**TASK DETAILS:**
Give again, word for word, every line in the entries below from the line with "The width and height of the screenshot is (497, 429)." up to and including the line with "Task: Click the Tipo de Documento input field", and no other line.

[Source data]
###

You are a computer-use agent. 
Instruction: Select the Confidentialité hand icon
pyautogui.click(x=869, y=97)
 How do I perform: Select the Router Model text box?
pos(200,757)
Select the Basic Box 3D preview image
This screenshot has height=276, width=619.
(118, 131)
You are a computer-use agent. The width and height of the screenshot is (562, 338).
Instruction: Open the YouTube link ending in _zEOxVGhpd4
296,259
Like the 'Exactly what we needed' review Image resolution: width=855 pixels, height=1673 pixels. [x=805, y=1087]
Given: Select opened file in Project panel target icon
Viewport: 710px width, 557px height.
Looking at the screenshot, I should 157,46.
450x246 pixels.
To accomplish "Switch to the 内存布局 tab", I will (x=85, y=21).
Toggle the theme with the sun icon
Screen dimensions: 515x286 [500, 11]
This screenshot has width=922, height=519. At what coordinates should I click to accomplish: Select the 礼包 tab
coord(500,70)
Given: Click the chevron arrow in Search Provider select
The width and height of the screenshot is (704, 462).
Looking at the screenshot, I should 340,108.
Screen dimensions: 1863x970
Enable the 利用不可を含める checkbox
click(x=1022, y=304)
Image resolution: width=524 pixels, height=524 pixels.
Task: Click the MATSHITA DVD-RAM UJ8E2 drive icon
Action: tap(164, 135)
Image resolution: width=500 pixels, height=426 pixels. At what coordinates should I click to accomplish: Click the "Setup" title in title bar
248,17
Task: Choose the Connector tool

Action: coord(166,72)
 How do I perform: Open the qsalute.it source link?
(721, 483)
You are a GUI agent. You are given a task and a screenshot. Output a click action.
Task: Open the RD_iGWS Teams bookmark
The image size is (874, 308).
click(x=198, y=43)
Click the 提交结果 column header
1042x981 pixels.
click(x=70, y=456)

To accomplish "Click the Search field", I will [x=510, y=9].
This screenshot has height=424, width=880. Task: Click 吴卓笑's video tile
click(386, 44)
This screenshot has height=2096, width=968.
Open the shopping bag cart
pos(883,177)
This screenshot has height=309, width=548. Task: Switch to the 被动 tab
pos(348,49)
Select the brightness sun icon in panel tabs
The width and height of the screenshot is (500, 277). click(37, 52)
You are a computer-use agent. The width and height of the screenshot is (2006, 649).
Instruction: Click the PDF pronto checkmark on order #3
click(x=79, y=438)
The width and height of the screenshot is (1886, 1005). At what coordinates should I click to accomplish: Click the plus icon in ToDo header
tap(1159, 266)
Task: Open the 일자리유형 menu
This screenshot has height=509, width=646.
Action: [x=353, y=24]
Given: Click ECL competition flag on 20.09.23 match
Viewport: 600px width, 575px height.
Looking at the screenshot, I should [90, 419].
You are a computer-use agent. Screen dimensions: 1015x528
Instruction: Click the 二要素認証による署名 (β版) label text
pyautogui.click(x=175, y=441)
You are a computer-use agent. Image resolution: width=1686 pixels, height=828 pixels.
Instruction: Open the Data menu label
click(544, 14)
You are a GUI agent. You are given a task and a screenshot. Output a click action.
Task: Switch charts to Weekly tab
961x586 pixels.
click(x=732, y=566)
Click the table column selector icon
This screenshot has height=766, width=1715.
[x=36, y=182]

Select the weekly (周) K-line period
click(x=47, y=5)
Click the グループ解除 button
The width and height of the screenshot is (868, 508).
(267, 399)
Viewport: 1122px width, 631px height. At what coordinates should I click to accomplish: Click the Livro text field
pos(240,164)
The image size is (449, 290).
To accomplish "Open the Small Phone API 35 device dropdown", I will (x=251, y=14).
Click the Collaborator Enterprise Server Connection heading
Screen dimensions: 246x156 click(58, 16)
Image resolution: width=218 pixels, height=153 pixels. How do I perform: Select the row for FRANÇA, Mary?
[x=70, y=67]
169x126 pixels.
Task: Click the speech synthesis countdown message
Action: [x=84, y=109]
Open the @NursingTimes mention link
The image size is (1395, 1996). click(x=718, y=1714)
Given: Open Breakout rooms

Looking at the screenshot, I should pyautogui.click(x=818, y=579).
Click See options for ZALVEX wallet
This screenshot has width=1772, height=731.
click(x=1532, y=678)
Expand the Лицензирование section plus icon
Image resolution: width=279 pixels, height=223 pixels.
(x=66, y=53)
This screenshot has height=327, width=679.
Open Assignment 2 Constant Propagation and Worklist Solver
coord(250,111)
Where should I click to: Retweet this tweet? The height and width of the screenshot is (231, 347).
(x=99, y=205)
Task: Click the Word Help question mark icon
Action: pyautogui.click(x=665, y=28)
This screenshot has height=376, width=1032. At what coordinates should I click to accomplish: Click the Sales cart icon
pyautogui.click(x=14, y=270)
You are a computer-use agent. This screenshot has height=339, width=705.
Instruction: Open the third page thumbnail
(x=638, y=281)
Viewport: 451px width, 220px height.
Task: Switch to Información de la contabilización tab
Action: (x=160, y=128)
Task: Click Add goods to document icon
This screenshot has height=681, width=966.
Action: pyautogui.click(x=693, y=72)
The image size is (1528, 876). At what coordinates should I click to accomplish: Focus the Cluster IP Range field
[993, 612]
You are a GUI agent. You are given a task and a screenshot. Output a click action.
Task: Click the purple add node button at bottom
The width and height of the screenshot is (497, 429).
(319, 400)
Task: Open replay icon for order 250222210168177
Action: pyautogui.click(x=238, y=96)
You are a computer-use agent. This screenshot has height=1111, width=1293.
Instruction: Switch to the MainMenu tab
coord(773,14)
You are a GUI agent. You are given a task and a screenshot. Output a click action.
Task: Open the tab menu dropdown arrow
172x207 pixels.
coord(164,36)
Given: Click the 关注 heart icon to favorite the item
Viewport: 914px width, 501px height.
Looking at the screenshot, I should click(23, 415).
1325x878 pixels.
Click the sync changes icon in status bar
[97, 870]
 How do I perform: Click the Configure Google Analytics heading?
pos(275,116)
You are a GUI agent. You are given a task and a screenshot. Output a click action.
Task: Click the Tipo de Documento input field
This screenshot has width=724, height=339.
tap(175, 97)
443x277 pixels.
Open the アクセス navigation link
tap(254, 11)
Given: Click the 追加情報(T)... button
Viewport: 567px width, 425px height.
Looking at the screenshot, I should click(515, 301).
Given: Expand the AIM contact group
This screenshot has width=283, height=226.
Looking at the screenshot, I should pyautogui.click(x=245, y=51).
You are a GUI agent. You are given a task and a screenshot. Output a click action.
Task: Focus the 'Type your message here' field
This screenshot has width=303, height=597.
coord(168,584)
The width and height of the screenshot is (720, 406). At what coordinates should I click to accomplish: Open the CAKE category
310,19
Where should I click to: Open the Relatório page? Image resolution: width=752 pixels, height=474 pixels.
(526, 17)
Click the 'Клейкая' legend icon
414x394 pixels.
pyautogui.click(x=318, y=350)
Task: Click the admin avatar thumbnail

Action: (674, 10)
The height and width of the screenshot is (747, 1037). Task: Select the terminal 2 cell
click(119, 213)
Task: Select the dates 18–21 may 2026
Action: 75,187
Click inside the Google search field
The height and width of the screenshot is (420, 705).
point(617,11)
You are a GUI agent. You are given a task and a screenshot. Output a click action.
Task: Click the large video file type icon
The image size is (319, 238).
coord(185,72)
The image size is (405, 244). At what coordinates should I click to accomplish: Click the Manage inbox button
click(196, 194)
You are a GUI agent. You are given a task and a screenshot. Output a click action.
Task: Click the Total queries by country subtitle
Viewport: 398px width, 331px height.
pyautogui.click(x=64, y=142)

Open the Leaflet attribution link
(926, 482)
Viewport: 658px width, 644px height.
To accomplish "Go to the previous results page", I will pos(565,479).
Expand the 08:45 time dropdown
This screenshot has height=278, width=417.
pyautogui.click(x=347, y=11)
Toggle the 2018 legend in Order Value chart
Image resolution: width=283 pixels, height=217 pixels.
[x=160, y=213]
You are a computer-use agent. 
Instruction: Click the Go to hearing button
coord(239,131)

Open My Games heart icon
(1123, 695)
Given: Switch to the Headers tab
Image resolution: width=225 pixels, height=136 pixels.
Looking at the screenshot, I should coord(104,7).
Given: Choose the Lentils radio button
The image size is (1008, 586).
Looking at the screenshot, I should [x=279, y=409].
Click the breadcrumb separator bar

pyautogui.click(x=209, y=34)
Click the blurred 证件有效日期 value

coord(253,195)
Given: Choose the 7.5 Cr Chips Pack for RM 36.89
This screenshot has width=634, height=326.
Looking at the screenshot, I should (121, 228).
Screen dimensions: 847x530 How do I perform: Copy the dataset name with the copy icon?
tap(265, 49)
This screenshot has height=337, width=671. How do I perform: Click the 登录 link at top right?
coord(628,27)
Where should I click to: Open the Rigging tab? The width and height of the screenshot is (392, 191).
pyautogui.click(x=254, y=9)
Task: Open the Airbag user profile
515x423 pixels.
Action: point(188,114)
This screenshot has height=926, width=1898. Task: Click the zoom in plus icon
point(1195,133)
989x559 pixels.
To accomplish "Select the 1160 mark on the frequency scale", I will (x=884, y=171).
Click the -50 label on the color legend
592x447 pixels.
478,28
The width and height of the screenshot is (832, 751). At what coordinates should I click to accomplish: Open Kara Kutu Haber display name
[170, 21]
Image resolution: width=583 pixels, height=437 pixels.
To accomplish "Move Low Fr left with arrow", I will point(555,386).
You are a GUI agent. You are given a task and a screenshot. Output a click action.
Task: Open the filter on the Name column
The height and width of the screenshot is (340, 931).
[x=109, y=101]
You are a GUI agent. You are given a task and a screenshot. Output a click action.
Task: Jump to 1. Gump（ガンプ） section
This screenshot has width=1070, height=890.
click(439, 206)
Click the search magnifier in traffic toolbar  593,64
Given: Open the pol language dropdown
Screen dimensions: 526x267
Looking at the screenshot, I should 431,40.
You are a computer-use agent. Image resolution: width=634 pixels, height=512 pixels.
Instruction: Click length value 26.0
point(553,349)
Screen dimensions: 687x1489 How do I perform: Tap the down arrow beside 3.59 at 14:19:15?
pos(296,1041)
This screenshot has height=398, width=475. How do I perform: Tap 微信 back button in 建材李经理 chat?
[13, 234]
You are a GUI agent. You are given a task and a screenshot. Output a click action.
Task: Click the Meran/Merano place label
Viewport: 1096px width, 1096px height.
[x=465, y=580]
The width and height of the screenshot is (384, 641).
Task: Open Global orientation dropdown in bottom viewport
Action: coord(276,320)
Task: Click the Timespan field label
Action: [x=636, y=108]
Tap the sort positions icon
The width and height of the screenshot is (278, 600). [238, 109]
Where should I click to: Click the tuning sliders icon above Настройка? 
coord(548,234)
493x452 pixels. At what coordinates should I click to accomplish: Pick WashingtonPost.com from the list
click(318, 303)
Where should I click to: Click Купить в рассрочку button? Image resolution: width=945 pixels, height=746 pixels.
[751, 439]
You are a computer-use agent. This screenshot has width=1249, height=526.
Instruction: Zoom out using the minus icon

###

**RESULT:**
The width and height of the screenshot is (497, 429).
(319, 400)
Task: Open replay icon for order 250222210168177
Action: pyautogui.click(x=238, y=96)
You are a computer-use agent. This screenshot has height=1111, width=1293.
Instruction: Switch to the MainMenu tab
coord(773,14)
You are a GUI agent. You are given a task and a screenshot. Output a click action.
Task: Open the tab menu dropdown arrow
172x207 pixels.
coord(164,36)
Given: Click the 关注 heart icon to favorite the item
Viewport: 914px width, 501px height.
Looking at the screenshot, I should click(23, 415).
1325x878 pixels.
Click the sync changes icon in status bar
[97, 870]
 How do I perform: Click the Configure Google Analytics heading?
pos(275,116)
You are a GUI agent. You are given a task and a screenshot. Output a click action.
Task: Click the Tipo de Documento input field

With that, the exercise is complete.